When she turned round again he looked embarrassed. Why? He seemed tense too, but it wasn’t enough to go on. All this was in her imagination. She was in danger of making a fool of herself.
She sat down and took a deliberate puff at her cigarette, keeping herself calm.
‘Is the bed comfortable?’ she said.
‘Very, thank you.’
She crossed her legs, felt this to be a little theatrical, and uncrossed them.
‘I must say I wouldn’t like having those books and toys there,’ she said.
‘I would be happier if they were moved,’ said Pegasus, ‘but I don’t like to mention it.’

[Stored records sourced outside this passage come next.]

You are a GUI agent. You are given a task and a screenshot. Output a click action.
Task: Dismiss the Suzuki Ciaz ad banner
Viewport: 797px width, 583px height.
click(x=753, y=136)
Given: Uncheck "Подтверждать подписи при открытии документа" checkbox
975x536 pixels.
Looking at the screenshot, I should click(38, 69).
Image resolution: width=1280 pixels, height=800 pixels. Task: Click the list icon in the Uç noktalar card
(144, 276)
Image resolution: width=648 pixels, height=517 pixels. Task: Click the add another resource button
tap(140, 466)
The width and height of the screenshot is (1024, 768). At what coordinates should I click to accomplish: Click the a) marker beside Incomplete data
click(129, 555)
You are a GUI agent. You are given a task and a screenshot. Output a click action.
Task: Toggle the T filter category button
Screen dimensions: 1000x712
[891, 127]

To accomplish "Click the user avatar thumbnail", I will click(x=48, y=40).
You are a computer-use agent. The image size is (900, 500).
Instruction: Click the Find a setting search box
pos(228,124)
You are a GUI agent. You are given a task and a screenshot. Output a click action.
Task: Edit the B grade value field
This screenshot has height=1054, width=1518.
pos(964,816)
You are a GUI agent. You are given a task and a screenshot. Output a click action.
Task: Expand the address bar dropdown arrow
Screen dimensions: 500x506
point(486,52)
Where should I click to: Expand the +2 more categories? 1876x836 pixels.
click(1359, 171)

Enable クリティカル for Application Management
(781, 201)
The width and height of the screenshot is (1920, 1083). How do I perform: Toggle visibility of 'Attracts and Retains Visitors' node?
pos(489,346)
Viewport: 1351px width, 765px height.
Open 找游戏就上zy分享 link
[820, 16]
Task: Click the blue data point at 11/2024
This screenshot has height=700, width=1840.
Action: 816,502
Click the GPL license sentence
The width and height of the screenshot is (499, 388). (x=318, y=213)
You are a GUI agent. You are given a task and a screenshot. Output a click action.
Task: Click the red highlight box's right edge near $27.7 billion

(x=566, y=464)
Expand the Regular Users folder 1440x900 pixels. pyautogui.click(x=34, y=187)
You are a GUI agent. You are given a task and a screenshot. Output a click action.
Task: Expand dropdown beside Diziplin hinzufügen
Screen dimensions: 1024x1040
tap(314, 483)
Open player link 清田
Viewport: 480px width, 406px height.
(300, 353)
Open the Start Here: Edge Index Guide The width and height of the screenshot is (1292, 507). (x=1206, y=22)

‘No. It’s difficult. Well I’m glad to see that apart from that you’re very comfortable.’
‘Yes. Very. And the view is very nice.’
A hiatus.
‘It must seem quiet after London?’
‘Yes, it does.’
‘Even with all the planes?’
‘We get those in London too.’
What a conversation! She must go, and it would be quite wrong anyway to use him as a pawn in her battle with Tony. She had never used anyone in that way. He might even be engaged.
‘How did you get on with Alphonse?’ she said.
‘Very well, I think.’
‘We’ve only had him three weeks. He’s very gallic.’
‘Yes.’
She decided it was stupid not to cross her legs, just because if done self-consciously it might seem theatrical. So she crossed her legs. Then she sneezed.
‘Bless you,’ he said, and then he looked embarrassed. Why?
‘If you ever have any problems, let me know,’ she said.
‘Yes, I will.’
She must go. She stood up abruptly and to her surprise found herself not at the door but at the window, looking out over the fields and woods of Lord Noseby’s estate. He joined her there and they stood side by side, looking out over Lord Noseby’s estate. She could feel his body, touching hers ever so slightly, either by accident or deliberately but made to seem like an accident.